STUDY MATERIAL:
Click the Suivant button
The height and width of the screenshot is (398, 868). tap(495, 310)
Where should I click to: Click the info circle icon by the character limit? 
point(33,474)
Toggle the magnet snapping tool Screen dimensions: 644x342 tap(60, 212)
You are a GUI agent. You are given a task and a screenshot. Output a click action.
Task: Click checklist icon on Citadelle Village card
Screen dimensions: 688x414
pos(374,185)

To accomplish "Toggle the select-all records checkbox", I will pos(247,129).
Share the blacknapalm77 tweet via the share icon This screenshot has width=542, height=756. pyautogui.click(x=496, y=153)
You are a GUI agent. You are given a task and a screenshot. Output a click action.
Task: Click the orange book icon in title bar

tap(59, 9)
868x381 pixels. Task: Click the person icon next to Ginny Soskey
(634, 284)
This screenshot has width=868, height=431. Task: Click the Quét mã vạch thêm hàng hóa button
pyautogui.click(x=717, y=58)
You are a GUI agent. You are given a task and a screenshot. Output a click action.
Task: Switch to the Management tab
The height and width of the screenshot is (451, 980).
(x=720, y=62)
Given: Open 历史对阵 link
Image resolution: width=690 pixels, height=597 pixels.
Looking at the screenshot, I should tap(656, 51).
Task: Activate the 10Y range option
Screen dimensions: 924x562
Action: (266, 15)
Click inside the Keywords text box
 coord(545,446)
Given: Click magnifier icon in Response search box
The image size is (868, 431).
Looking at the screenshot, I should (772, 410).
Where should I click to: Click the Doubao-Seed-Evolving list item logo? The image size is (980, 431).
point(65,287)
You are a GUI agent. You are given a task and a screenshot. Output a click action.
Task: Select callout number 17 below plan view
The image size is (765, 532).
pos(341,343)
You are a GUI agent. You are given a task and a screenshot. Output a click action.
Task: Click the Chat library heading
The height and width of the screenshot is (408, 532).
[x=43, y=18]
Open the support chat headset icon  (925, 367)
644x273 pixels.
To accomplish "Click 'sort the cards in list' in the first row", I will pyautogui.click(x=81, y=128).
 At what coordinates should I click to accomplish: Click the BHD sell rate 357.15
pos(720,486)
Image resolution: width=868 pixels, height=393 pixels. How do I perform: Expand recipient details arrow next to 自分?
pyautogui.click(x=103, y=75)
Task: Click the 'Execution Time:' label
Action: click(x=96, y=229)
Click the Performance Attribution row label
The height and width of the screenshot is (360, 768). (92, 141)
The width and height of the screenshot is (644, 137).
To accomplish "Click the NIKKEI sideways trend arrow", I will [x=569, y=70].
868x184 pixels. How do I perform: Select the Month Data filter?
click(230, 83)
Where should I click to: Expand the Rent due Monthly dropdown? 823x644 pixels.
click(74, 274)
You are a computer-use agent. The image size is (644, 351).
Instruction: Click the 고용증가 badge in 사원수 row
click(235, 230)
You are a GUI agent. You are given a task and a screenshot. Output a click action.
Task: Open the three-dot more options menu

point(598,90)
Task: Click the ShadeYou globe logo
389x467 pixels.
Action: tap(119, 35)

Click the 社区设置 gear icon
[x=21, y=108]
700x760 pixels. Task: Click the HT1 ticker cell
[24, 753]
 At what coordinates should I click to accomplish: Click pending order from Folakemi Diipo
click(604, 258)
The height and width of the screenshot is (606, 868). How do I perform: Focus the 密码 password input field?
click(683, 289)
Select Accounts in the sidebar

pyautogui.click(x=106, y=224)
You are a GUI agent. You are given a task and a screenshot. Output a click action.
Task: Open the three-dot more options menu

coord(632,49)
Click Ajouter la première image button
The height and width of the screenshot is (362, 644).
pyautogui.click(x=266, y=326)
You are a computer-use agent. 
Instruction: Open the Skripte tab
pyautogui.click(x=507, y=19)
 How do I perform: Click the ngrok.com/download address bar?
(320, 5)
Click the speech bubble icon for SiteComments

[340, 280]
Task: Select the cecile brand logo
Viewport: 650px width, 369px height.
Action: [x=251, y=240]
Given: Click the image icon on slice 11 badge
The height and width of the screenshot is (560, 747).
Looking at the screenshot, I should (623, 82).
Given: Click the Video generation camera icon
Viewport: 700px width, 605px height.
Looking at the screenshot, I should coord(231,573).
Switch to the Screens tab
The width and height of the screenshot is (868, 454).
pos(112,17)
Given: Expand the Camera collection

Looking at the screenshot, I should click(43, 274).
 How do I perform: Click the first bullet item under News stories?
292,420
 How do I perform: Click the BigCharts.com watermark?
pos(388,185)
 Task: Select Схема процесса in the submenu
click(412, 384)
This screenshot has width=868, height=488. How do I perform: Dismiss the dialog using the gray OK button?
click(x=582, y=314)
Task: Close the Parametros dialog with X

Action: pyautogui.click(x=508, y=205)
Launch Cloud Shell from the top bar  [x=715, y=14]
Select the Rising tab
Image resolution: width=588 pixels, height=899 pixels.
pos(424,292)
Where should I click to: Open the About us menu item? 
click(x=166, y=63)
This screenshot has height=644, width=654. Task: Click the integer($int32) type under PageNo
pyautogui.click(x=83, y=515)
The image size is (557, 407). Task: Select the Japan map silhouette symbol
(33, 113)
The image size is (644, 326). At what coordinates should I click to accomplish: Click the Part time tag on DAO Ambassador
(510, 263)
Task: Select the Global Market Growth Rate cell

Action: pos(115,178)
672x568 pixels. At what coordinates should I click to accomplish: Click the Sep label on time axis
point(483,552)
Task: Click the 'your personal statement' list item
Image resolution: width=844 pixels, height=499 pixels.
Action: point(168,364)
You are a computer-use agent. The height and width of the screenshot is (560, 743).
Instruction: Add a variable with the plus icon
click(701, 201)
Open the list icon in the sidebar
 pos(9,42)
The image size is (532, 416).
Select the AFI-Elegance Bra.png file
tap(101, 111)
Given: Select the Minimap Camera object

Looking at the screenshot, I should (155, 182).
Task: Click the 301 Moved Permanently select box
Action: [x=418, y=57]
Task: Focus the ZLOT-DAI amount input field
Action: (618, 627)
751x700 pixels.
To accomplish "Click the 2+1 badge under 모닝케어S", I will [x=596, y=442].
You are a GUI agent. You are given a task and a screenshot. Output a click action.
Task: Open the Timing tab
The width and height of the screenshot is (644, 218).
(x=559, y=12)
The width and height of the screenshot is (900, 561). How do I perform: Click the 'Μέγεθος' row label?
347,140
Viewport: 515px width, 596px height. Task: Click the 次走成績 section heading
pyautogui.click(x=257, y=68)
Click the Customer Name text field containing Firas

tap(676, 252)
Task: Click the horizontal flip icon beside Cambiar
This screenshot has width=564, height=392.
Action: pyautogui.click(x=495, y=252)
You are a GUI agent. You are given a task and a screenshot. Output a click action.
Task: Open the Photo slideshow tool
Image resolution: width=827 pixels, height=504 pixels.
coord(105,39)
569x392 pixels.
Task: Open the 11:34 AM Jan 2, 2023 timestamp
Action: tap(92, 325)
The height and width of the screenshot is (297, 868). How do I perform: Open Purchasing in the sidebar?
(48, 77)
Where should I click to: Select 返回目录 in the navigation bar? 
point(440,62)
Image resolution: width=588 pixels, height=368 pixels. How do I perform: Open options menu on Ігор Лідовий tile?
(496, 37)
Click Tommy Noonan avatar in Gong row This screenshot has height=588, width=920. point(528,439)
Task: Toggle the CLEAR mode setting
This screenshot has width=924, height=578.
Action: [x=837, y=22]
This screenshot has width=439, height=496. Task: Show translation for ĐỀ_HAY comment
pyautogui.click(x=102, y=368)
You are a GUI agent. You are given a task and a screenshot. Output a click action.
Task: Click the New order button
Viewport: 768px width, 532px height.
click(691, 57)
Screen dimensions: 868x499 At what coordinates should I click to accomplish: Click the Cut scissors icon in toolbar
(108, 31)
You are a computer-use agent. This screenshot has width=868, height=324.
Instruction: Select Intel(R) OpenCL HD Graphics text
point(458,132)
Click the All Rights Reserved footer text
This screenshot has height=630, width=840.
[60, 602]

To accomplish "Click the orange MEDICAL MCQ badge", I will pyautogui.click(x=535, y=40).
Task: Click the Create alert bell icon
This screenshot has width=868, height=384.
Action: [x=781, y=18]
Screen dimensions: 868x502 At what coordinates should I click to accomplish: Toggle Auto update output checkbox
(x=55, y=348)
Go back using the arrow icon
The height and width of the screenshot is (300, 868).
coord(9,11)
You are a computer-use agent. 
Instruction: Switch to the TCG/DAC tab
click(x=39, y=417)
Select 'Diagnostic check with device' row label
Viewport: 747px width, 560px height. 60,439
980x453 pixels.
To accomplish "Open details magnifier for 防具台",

TASK OBJECTIVE:
Tally the lines of the material above that include the string "magnifier", then give only the tally.

RESULT:
2